Uzun cümleleri hatasız kurmak hem bilgi hem de yetenek gerektiren bir şeydir. Bu yüzden eğer beceremiyorsanız kısa cümleler kullanın. Burada olumlu bir örnek olarak Tayyip Erdoğan'ı gösterebilirim. (Politik açıdan beğendiğim anlamına gelmiyor! Ayrıca bu parantezden, Tayyip Erdoğan'ı politik açıdan beğenmediğim anlamını da çıkarmayın.

)
Adam bir saat aralıksız konuşuyor, konuşurken upuzun cümleler kuruyor ve çok seyrek -ama gerçekten çok seyrek- anlatım bozukluğu yapıyor. Bu gerçekten alkışlanacak bir yetenek.
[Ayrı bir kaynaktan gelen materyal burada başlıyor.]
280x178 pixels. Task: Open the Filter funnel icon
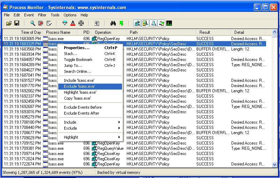click(65, 23)
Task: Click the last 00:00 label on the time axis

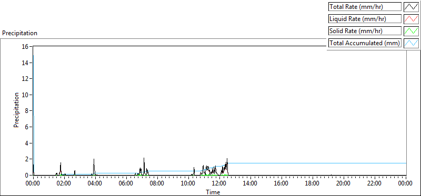Action: tap(406, 184)
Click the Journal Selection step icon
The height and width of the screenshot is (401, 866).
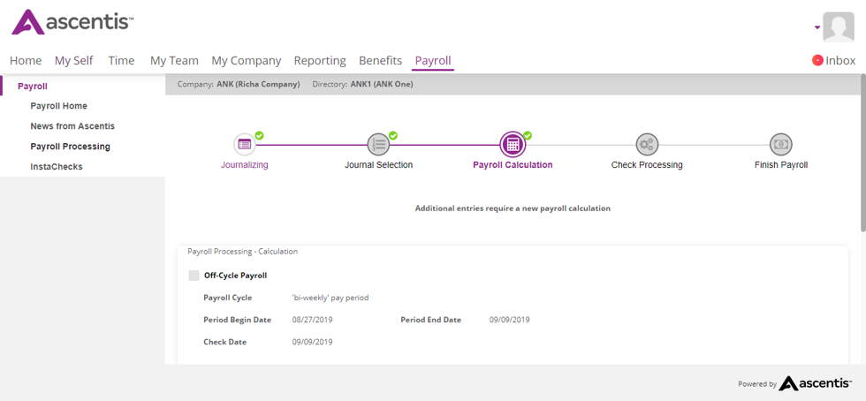coord(378,144)
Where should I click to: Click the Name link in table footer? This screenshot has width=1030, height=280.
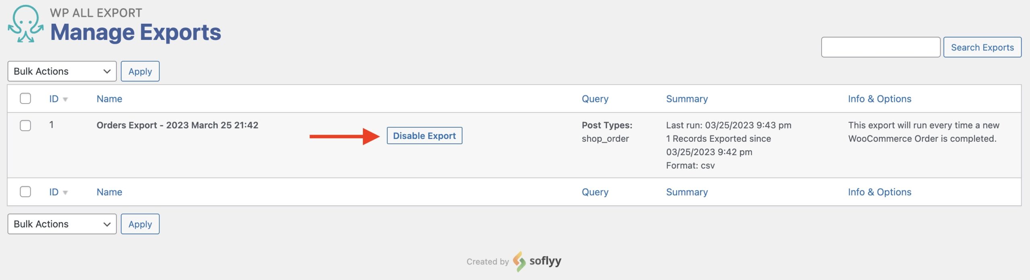[x=109, y=192]
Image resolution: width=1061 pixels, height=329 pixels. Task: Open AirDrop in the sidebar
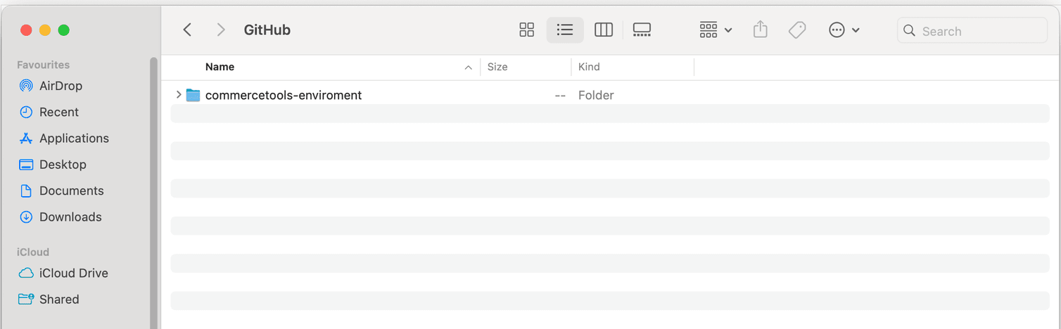[x=61, y=86]
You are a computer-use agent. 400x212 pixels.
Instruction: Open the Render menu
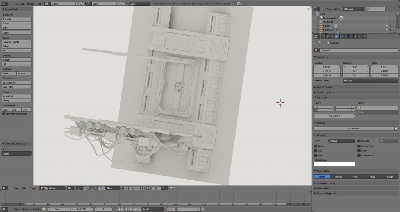point(30,4)
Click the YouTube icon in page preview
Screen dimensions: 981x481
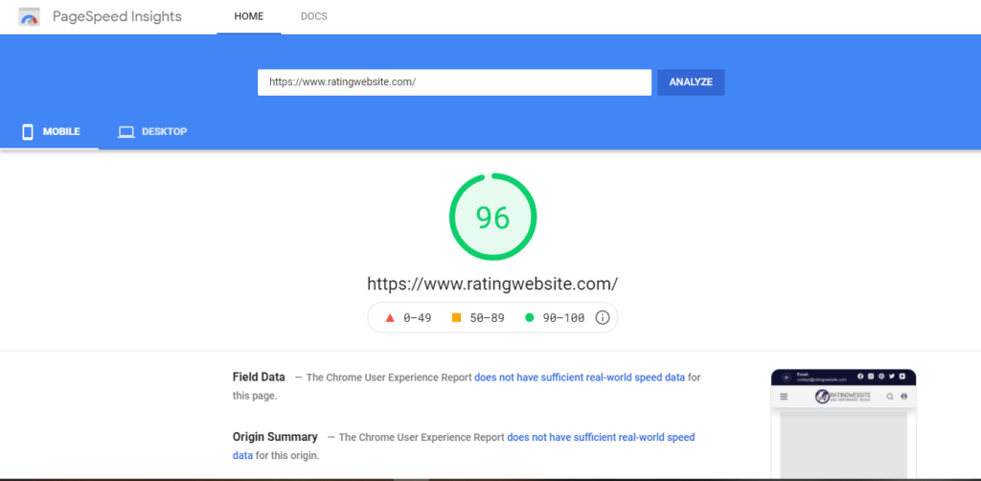click(901, 377)
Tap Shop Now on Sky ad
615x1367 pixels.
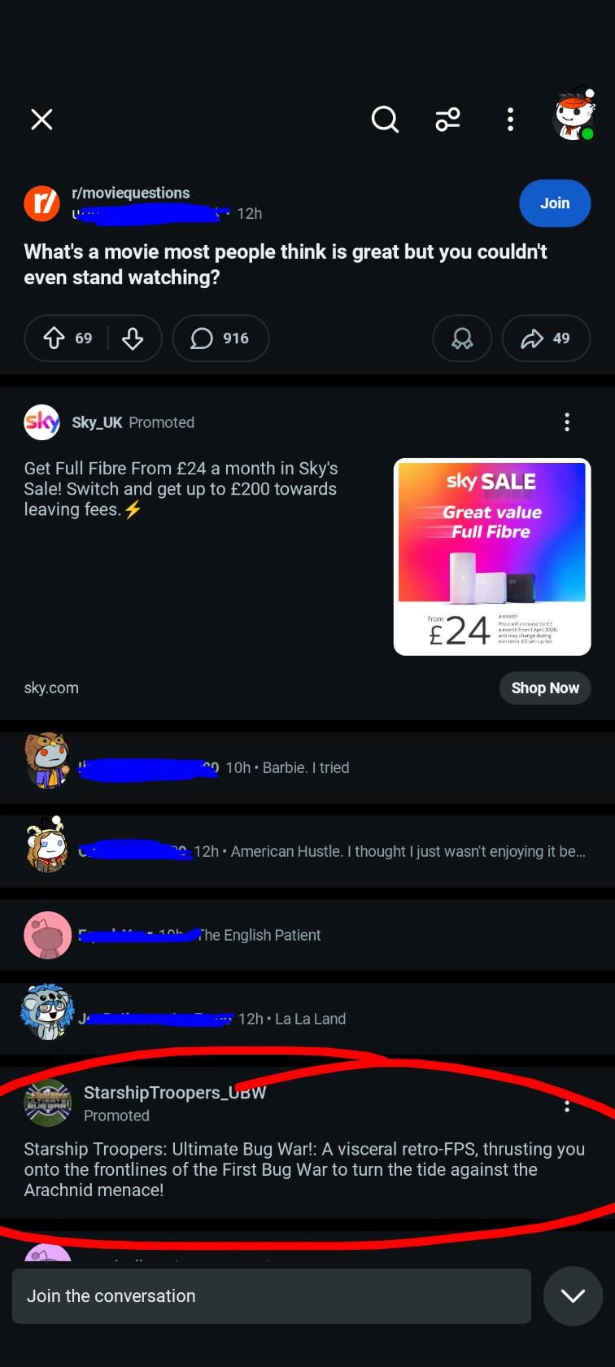pyautogui.click(x=545, y=688)

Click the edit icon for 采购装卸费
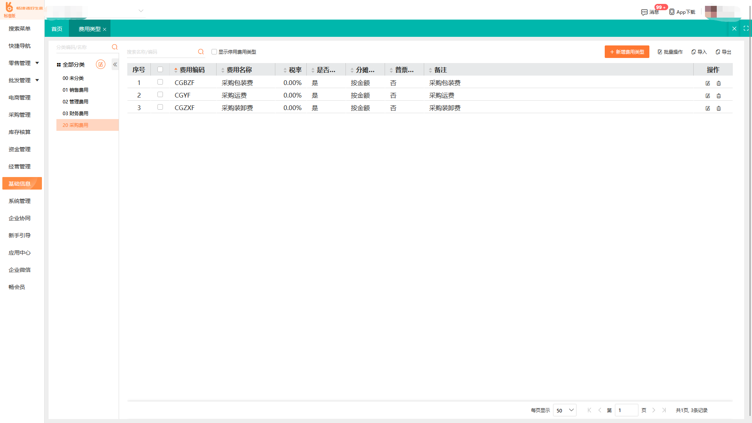(708, 107)
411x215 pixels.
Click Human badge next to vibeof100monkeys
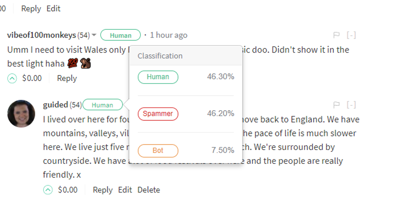coord(121,35)
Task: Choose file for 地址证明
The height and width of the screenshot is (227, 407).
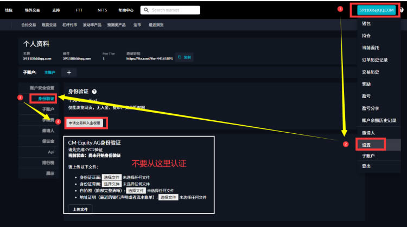Action: click(168, 197)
8)Yabancı Sözcük KullanımıBenim fikrim şudur ki; çeşitli sebeplerle dilimize girmiş ve artık neredeyse hepimizin bildiği yabancı kelimeleri kullanmamız yanlış değildir. Özellikle teknoloji ve kültür/sanat alanlarında genellikle ithal eden durumunda olduğumuzdan, yabancı kelimeleri de ithal etmek durumunda kalıyoruz. Düzgün bir TDK'mız olsa bir kelime dilimize yerleşmeden Türkçesini üretip piyasaya sürer. 2002 yılında kullanılmaya başlayan "euro"ya 2004 yılında "avro" demeyi akıl ederseniz geç kalmış olursunuz. Bakın "bilgisayar" kelimesi ne güzel! "Computer" dilimize daha yerleşmeden Türkçesi üretilmiş ve biz de benimsemişiz. Bilgisayara "computer"den başka bir şey diyen bir biz varız bir de Fransızlar. Diğer bütün milletler "computer" diyor.
Ancak (tekrar edeyim) dilimize yerleşmiş yabancı sözcükleri -yine genel kurallara uymak şartıyla- kullanmamız bence pek yanlış değil. Ve fakat, kalkıp da "relax oldum" demek akıllı bir insanın yapacağı bir iş değildir.
----
Neyse, aklıma gelen mühim hatalarla ilgili, bildiğim ve becerebildiğim kadarıyla açıklama yapmaya çalıştım. Umarım faydası dokunur. Unuttuğum çok mühim konular olabilir. İsterseniz onları da siz ekleyin. Ya da bana hatırlatın, ben becerebildiğim kadar açıklamaya çalışayım.